### Текст для чтения
СТАХОВСКИЙ: 10 копеек, рубль?
ДОБРЫГИН: Но что-то дал мне, я не помню. Даже книгу по массажу мне подарил.
КУЗЬМИНА: Есть потенциал.
ДОБРЫГИН: Есть потенциал.
СТАХОВСКИЙ: А, может, наоборот? Нет, пойди-ка почитай пока, на всякий случай. Потом поговорим.
ДОБРЫГИН: Кажется так. Я помню, как я работал, когда учился в духовной… в христианском университете (так, наверное, правильнее будет сказать). И мы в течение года подрабатывали, красили заборы на дачах, на стройках, в плиточном цеху. И там было 20 рублей в час. Небольшие деньги.
СТАХОВСКИЙ: Это какой год?
ДОБРЫГИН: Это не такой далекий: 2004-2005. Это совсем маленькие деньги.
СТАХОВСКИЙ: Да, это не о чем.
ДОБРЫГИН: Совсем не о чем. Но нужно было хоть как-то что-то.

### Условие задания
Перепишите весь текст для чтения без единого изменения.

### Набор данных
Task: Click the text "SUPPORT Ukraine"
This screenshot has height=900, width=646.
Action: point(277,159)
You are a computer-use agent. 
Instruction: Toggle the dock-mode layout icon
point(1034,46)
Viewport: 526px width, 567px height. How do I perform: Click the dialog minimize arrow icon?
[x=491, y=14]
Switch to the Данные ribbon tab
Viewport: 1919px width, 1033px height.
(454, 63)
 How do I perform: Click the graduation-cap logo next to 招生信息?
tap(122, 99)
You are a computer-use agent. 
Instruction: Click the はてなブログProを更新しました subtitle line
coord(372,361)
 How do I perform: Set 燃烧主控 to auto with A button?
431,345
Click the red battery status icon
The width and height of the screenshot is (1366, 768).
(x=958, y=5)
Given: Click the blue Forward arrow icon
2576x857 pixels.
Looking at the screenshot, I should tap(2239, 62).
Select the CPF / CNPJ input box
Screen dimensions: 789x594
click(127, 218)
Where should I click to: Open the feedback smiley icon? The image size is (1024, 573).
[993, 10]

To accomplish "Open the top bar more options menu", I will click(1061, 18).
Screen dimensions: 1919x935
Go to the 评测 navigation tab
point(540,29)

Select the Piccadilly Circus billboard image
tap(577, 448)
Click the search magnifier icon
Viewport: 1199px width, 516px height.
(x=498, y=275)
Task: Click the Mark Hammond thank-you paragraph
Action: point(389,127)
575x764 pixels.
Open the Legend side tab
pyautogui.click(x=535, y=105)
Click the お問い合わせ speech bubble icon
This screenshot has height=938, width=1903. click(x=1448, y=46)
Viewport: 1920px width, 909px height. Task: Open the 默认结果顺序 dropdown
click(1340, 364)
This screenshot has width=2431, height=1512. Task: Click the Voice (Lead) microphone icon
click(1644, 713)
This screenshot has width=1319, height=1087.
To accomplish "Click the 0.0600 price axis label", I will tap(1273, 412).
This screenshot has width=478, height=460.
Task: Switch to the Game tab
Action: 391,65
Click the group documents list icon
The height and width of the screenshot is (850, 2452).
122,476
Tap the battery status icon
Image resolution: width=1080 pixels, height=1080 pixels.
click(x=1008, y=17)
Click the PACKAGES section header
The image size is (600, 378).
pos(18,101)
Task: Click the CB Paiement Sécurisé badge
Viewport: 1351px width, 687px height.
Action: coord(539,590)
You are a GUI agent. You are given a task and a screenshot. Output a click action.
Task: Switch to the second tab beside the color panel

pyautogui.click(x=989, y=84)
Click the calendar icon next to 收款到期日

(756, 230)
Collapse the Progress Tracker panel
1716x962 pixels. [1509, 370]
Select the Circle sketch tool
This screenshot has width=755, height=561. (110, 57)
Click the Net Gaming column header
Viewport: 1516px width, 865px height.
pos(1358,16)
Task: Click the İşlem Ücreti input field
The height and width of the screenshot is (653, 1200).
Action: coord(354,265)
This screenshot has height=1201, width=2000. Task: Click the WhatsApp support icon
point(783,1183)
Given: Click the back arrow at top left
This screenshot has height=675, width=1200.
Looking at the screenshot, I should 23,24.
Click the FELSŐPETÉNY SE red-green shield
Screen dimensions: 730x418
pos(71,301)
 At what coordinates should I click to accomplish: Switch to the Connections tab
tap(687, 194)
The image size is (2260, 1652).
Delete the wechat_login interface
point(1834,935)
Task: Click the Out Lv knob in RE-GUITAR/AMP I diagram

### Готовый ответ
СТАХОВСКИЙ: 10 копеек, рубль?
ДОБРЫГИН: Но что-то дал мне, я не помню. Даже книгу по массажу мне подарил.
КУЗЬМИНА: Есть потенциал.
ДОБРЫГИН: Есть потенциал.
СТАХОВСКИЙ: А, может, наоборот? Нет, пойди-ка почитай пока, на всякий случай. Потом поговорим.
ДОБРЫГИН: Кажется так. Я помню, как я работал, когда учился в духовной… в христианском университете (так, наверное, правильнее будет сказать). И мы в течение года подрабатывали, красили заборы на дачах, на стройках, в плиточном цеху. И там было 20 рублей в час. Небольшие деньги.
СТАХОВСКИЙ: Это какой год?
ДОБРЫГИН: Это не такой далекий: 2004-2005. Это совсем маленькие деньги.
СТАХОВСКИЙ: Да, это не о чем.
ДОБРЫГИН: Совсем не о чем. Но нужно было хоть как-то что-то.